## SOURCE EXCERPT
⟨

My car has been on the fritz for quite some time.
With 190,000 miles under its belt, the old machine decided that was ready to stop transporting me to and fro. It seems it’s time to call the scrap yard.
Which means it is also time for me to bust out my walking shoes.
Buying a new car isn’t really an option at the moment and I much prefer walking over biking (too many accidents—a story for another time) and so I’ve been strategizing on how best to embrace my inner pedestrian as I hit the streets.
(Perhaps you too are considering the adventuresome life of a full time pedestrian, or perhaps you’ve been walk-commuting for some time now. Your advice, wisdom and tips are quite welcome in the comments below.)
Here’s the strategy that I’ve come up with to plan for a journey:
1. Choose a route.
The first step is to figure out where we need to go. Once we have this information, we can bring out the old map or plug it into Google Maps and check out the various routes that are available.
When choosing our route, it is helpful to consider our ideal terrain. Do I most enjoy walking through parks, on the street, or on sidewalks? Notice if there are stretches along the way that contain blind curves without shoulders or sidewalks—it’s a good idea to avoid those routes, if at all possible.
Consider, too, if we might like to take a break during our journey. Would it be nice to drop into a coffee shop or a creperie on your way to our intended destination? Even if we determine that pit stops aren’t ideal, it is helpful to plan to take a couple of short breaks to drink some water under the shade if we are walking more than 20 minutes.
2. Determine the departure time.
Hour-by-hour weather apps are a great ally to the pedestrian. Figure out what time of day is the mildest—not too hot or cold—and whether rain/sleet/hail/snow is on the way. Then determine the departure time based on what time we need to be wherever we are going, plus how long it will take to walk there (including breaks), plus the best time weather-wise to set out on the adventure. We may also want to add in some time to freshen up (meaning: wipe off the sweat and change clothes) once we arrive. Which lead us to our next step…
3. Choose our attire.

⟩

## INFORMATION SHOWN

⟨

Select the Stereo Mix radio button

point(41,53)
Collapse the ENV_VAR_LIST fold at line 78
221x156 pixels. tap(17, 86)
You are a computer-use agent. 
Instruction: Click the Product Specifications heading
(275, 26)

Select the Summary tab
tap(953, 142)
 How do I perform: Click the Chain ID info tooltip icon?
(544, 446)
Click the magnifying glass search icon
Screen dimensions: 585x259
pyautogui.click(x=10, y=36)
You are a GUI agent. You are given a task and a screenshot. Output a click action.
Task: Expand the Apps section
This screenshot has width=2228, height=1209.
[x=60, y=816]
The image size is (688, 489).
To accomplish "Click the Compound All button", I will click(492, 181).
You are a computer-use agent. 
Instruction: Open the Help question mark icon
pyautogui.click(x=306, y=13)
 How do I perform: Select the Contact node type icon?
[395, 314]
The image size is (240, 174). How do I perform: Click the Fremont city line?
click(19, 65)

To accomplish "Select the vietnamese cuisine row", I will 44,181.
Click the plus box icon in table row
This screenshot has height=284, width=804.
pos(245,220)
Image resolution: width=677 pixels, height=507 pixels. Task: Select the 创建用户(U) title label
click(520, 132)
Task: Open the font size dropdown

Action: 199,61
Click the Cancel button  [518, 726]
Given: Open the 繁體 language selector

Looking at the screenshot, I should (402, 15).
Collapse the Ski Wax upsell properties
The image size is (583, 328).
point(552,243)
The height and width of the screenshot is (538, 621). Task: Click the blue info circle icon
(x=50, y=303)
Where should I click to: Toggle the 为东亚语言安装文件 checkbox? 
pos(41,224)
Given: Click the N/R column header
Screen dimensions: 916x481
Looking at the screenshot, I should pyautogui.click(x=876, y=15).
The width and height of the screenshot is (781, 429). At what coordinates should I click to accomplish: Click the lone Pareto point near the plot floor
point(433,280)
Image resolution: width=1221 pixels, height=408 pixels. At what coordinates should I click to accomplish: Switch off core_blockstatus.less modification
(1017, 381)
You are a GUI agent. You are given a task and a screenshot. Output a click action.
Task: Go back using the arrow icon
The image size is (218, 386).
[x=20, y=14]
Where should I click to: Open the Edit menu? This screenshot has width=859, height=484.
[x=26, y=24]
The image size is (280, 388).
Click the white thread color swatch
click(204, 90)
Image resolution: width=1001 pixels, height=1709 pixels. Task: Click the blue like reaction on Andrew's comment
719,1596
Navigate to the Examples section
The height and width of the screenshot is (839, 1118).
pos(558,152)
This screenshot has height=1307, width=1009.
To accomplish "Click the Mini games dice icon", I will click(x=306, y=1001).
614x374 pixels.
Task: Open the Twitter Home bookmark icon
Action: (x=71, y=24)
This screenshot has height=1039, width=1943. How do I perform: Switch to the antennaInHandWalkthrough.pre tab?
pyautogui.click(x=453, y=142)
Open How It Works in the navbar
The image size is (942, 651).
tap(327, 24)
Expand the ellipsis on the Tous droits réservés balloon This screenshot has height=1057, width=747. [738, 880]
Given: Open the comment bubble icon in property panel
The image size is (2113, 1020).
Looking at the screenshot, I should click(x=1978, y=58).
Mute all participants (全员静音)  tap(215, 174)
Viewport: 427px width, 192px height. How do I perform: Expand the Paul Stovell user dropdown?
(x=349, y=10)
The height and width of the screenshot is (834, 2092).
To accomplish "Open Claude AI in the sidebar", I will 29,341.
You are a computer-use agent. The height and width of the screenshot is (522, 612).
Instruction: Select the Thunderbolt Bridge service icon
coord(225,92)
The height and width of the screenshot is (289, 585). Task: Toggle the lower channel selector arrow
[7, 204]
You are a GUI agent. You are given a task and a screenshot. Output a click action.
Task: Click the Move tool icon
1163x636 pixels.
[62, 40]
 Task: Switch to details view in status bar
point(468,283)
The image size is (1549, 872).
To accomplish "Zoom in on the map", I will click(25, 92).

⟩

## WHAT TO DO
**A.** Reproduce the part of the post about walk-commuting that opens with the words "Buying a new" and closes with "Choose a route.".
**B.** According to the post about walk-commuting, a walk longer than how many minutes calls for a couple of short water breaks in the shade?

## REPLIES
**A.**
Buying a new car isn’t really an option at the moment and I much prefer walking over biking (too many accidents—a story for another time) and so I’ve been strategizing on how best to embrace my inner pedestrian as I hit the streets.
(Perhaps you too are considering the adventuresome life of a full time pedestrian, or perhaps you’ve been walk-commuting for some time now. Your advice, wisdom and tips are quite welcome in the comments below.)
Here’s the strategy that I’ve come up with to plan for a journey:
1. Choose a route.

**B.** A walk of more than 20 minutes.